Supplied passage:
----

Tom Zirpoli: Bored billionaires and their conspiracy theories | COMMENTARY
- December 20, 2023
If there was a contest for the most despicable person in the news today, I think most people would agree that Alex Jones would be near the top of the list. For those unaware, Jones is a conspiracy theorist.
His most-infamous conspiracy is about the Dec. 14, 2012, Sandy Hook Elementary School shooting, where 20 first-grade children and six of their teachers were slaughtered in Newtown, Connecticut. Jones declared that the shooting was a staged, false flag event designed by gun control advocates.
Jones promoted this story on his Infowars network and on any right-wing media outlet that would allow him — and many did. In response, many of these followers harassed the families of the dead children for years.
For example, one of his followers sent family members pictures of dead children. Another said he urinated on the graves of their children. And the list of harassment these families endured goes on.
How one could stoop so low to harass the families of children massacred in their classroom is beyond my comprehension, but there is much about being a MAGA Republican I’ll never understand. Yes, Jones and his followers are MAGA Republicans and big Donald Trump supporters.
He urged his followers to participate in the Jan. 6 insurrection to overturn Joe Biden’s election as “the most important call to action on domestic soil since Paul Revere and his ride in 1776.”
Jones and his conspiracy Infowars network were sued by several of the Sandy Hook families for harassment and they won nearly $1.5 billion in judgments against him. Other cases are pending. During his trial, Jones admitted that the false story about the Sandy Hook shootings he promoted for years was, indeed, false. But, he said, he believed his statements were protected by free speech.
Barred from Twitter, now called X, in 2018 because of the abusive nature of his false posts related to the Sandy Hook killings, the 2020 election and other issues, X owner Elon Musk recently decided Jones was welcome to return to X and his account was restored.

----

Data entries
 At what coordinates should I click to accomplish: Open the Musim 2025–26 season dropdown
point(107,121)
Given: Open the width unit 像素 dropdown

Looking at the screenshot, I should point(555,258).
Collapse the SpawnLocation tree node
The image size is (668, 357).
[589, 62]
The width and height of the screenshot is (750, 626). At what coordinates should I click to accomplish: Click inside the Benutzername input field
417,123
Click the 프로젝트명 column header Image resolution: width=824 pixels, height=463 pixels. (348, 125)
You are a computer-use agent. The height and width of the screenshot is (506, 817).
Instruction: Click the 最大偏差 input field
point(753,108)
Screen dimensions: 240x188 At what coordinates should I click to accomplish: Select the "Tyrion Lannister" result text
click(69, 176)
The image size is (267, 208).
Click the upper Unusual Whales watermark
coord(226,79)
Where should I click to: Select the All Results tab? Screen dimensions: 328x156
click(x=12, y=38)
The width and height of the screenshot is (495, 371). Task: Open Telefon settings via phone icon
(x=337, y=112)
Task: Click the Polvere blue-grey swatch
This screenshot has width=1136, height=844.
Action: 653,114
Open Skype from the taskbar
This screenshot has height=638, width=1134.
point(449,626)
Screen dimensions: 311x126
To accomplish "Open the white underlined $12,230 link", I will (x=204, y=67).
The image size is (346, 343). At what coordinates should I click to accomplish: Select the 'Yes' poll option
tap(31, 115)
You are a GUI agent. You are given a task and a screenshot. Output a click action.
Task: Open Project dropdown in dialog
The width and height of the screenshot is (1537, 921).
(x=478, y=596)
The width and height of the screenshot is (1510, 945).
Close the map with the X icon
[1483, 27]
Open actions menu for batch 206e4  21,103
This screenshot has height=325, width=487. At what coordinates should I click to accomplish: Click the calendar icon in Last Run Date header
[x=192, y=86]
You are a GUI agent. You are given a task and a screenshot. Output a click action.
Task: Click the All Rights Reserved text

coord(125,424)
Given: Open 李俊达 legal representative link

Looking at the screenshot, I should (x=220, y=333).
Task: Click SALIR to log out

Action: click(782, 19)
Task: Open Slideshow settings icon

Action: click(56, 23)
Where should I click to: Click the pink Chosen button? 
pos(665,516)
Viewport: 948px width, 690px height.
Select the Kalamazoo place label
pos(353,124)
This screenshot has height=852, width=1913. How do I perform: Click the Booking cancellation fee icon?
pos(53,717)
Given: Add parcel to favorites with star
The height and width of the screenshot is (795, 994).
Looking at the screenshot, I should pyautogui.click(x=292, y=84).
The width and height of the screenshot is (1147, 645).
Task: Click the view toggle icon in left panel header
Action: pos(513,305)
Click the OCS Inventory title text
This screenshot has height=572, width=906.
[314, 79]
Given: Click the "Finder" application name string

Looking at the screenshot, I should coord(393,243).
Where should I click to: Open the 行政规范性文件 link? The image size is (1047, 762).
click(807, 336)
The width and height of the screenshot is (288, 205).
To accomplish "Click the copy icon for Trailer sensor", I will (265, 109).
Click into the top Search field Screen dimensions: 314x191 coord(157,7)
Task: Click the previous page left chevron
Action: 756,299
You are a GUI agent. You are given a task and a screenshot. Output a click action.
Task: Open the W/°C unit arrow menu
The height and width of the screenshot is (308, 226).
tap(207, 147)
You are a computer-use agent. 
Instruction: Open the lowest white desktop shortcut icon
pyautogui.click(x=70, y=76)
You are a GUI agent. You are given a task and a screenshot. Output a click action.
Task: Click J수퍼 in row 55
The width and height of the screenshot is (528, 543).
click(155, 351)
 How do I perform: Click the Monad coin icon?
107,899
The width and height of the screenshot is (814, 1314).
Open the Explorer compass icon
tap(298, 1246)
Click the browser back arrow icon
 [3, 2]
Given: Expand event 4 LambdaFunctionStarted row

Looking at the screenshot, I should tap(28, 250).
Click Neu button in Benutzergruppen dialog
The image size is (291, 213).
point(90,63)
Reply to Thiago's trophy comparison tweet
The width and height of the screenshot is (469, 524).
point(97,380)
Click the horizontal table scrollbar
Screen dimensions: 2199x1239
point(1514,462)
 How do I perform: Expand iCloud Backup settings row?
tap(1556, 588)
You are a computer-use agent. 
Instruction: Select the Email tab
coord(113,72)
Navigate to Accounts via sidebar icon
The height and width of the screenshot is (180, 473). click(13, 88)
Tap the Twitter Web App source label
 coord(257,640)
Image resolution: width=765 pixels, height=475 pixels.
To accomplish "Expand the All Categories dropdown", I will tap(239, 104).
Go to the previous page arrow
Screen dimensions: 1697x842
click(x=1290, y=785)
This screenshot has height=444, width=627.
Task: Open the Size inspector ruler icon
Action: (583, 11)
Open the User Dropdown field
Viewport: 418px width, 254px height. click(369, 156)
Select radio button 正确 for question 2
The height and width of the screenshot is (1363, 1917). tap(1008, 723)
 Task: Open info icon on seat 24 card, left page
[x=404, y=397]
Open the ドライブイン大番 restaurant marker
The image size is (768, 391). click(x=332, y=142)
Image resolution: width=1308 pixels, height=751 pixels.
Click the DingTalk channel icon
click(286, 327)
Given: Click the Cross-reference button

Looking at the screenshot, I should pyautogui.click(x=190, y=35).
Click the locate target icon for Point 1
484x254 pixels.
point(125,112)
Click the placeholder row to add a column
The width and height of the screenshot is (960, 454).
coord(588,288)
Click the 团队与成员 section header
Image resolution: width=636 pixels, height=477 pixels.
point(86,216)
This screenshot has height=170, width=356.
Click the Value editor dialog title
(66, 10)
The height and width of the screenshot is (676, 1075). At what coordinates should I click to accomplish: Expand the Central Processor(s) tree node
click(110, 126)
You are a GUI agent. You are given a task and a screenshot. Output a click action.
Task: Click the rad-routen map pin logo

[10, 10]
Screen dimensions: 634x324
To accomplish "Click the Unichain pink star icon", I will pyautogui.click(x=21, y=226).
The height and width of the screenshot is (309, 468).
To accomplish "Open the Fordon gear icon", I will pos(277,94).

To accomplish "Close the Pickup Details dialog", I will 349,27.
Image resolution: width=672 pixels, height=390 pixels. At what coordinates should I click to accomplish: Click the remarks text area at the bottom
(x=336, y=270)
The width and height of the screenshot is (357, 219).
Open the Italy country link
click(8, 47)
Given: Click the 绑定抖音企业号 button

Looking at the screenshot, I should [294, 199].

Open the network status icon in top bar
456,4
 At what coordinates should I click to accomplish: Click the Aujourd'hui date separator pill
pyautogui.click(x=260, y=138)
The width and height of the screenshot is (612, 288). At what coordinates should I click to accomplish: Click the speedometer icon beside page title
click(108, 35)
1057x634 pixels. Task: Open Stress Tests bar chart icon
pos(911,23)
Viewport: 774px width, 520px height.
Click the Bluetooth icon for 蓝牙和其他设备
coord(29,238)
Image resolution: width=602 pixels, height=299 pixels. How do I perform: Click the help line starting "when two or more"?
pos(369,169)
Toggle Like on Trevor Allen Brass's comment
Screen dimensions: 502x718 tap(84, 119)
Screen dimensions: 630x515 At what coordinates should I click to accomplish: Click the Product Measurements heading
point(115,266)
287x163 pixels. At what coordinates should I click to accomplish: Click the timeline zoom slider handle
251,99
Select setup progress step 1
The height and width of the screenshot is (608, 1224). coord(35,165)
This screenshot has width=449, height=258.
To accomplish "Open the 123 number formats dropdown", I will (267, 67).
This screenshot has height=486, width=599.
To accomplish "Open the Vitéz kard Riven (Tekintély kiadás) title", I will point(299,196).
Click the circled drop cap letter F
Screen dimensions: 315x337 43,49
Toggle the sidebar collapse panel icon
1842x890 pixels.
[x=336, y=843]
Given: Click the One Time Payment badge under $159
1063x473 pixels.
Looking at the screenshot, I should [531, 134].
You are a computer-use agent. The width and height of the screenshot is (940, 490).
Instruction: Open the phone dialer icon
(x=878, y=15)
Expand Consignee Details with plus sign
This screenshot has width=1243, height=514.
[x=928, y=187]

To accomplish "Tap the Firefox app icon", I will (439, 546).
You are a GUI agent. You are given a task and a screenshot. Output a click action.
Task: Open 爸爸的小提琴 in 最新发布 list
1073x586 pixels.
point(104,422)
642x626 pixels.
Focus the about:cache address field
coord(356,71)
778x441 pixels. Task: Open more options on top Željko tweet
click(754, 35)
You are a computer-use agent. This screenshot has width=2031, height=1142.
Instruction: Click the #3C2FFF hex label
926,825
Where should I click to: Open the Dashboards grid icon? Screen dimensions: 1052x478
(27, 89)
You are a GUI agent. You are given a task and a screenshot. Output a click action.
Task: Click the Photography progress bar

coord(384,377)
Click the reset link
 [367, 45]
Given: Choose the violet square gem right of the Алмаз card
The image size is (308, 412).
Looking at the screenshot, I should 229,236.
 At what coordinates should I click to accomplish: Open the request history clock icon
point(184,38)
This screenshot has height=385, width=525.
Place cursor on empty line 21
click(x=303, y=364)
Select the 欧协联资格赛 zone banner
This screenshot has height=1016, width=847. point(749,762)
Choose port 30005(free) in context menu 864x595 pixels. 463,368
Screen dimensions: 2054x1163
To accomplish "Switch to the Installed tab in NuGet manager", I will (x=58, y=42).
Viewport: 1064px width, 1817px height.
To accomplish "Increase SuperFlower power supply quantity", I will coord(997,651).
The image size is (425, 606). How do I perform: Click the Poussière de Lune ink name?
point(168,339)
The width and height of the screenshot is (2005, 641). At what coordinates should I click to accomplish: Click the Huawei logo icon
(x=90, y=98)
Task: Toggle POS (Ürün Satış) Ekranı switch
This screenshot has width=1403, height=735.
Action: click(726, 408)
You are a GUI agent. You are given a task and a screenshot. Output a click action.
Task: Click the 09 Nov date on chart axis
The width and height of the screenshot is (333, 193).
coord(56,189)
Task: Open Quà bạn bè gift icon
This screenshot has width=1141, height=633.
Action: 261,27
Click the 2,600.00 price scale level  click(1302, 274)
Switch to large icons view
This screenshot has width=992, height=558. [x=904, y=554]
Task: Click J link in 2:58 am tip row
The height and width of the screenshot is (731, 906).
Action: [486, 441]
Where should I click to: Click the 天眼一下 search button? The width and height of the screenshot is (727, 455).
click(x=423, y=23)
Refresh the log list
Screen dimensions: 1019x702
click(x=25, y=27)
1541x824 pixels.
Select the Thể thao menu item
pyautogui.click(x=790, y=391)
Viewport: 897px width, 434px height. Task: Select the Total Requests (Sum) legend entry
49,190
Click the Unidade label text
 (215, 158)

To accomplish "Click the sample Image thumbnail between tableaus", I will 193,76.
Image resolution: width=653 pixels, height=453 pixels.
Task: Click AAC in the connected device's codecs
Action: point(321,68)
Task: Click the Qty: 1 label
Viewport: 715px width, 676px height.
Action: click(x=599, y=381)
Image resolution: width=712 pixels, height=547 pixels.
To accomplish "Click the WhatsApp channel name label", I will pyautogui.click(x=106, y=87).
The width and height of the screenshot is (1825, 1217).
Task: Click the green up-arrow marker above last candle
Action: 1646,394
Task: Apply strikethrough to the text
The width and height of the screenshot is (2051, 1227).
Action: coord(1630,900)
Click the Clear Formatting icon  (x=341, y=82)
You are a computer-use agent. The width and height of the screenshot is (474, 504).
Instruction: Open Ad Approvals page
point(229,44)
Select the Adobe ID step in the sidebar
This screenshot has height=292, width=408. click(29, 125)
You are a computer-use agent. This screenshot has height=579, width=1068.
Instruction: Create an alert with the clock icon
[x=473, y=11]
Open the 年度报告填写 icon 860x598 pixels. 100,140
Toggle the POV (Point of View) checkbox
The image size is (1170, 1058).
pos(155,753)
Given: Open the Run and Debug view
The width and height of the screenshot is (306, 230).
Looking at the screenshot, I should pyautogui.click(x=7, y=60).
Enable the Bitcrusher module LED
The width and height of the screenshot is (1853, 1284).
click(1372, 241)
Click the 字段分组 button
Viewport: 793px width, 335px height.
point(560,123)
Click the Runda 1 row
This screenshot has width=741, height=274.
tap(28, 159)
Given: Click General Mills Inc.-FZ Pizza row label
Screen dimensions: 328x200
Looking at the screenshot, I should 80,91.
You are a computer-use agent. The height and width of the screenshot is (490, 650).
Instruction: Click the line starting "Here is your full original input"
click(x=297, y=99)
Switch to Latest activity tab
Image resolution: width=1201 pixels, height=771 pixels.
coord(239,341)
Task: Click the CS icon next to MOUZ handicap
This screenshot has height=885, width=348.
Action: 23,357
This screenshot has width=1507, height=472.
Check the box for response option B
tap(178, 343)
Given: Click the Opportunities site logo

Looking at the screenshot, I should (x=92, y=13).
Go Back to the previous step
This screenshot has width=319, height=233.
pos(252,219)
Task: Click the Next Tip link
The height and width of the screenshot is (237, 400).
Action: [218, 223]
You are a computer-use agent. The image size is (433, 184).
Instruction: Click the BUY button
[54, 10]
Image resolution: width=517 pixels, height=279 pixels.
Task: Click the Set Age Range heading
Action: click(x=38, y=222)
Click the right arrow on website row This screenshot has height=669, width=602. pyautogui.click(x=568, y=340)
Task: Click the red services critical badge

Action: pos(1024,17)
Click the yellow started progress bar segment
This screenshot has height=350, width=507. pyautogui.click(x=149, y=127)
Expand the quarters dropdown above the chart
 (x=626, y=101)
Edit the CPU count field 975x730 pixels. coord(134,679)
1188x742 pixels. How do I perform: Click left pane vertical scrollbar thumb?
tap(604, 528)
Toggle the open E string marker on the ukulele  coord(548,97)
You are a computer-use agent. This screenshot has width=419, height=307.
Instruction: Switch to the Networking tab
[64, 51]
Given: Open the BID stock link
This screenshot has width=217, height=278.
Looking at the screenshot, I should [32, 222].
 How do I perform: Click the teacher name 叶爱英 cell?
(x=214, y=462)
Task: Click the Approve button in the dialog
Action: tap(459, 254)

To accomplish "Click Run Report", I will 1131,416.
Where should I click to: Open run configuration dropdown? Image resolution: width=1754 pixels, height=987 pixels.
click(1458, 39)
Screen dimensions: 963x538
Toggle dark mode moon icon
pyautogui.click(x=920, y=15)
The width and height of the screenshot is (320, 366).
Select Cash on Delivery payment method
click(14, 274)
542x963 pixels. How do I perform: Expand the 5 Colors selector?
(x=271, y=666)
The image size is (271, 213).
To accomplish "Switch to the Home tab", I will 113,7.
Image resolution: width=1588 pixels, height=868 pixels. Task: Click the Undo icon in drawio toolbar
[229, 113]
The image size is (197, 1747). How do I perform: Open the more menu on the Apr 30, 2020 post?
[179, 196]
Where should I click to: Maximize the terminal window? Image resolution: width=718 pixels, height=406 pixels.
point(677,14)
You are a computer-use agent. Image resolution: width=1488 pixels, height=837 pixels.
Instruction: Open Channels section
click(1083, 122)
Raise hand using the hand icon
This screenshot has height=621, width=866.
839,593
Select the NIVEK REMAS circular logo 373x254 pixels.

----

Short task A: Reproduce the section of the Alex Jones commentary that opens with the words containing "His most-infamous conspiracy" and closes with "children for years.".
Short task B: According to the Alex Jones commentary, how much did the Sandy Hook families win in judgments against Jones?
Short task C: Carry the Alex Jones commentary forward from its last sentence.
The data entries have no connection to the Alex Jones commentary.

Written response A:
His most-infamous conspiracy is about the Dec. 14, 2012, Sandy Hook Elementary School shooting, where 20 first-grade children and six of their teachers were slaughtered in Newtown, Connecticut. Jones declared that the shooting was a staged, false flag event designed by gun control advocates.
Jones promoted this story on his Infowars network and on any right-wing media outlet that would allow him — and many did. In response, many of these followers harassed the families of the dead children for years.

Written response B: Nearly $1.5 billion.

Written response C:
Just last year, Musk said Jones would never have his account restored. “My firstborn child died in my arms. I felt his last heartbeat. I have no mercy for anyone who would use the deaths of children for gain, politics, or fame,” Musk said.
That was last year. This year, Musk has joined the conspiracy club and has re-posted conspiracy theories on X himself, including an anti-Jewish one. It seems that Musk does, after all, have “mercy for anyone who would use the deaths of children for gain, politics or fame.”
Musk is also losing advertising revenue on X. It seems companies paying millions of dollars for ads don’t want their company logos seen near Nazi propaganda. Imagine that. In response, Musk told the companies that have pulled their ads to go f**k themselves.
Perhaps Musk is just angry at the world. In addition to losing advertisers on X, Tesla Motors, also owned mostly by Musk, is having to recall nearly all of the Tesla cars sold in the U.S. — more than two million of them — according to Tom Krisher, writing for the Associated Press, to “update software and fix a defective system that’s supposed to ensure that drivers are paying attention when using Autopilot.”
According to The Washington Post, Tesla allowed owners to engage the Autopilot feature even when the car’s navigation system identified that, given the car’s location and other information, it was not safe. Vehicles using the Autopilot, according to the Post, have been involved in more than 700 crashes since 2014, with at least 19 of them fatal.
What is it about being a Republican billionaire that makes one’s brain turn into mush? Listening to Republican presidential candidate and billionaire Vivek Ramaswamy in a recent interview makes one wonder. Ramaswamy lives in a conspiracy world of his own. He gives Trump, king of the conspiracy world, and Musk significant competition.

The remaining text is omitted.